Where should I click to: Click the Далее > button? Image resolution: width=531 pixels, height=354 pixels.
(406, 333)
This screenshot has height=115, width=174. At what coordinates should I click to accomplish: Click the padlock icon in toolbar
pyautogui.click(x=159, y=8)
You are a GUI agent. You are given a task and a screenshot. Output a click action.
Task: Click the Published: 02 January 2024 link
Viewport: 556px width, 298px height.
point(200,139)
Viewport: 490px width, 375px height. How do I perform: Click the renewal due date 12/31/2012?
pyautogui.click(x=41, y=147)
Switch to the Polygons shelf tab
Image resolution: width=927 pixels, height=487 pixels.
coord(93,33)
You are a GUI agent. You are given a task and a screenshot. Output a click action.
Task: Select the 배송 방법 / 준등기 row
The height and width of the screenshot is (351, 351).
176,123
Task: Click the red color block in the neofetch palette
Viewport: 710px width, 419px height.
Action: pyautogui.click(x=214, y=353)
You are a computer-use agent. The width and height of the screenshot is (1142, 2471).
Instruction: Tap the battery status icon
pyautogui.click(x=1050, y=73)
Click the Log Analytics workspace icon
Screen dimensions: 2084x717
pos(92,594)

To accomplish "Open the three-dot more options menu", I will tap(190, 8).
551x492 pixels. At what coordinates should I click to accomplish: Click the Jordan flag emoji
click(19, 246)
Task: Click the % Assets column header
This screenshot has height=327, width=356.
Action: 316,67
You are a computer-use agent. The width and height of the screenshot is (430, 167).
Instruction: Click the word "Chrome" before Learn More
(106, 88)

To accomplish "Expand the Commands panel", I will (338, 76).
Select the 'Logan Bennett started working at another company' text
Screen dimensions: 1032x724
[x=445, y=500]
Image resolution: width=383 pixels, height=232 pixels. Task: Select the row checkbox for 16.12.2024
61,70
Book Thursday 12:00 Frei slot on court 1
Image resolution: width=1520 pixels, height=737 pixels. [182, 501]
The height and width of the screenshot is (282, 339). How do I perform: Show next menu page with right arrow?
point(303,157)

···

Task instructions -
For the word "agent", find all matching lines in the entries above and copy them out.

Exercise result -
You are a GUI agent. You are given a task and a screenshot. Output a click action.
You are a GUI agent. You are given a task and a screenshot. Output a click action.
You are a computer-use agent. The width and height of the screenshot is (1142, 2471).
You are a computer-use agent. The width and height of the screenshot is (430, 167).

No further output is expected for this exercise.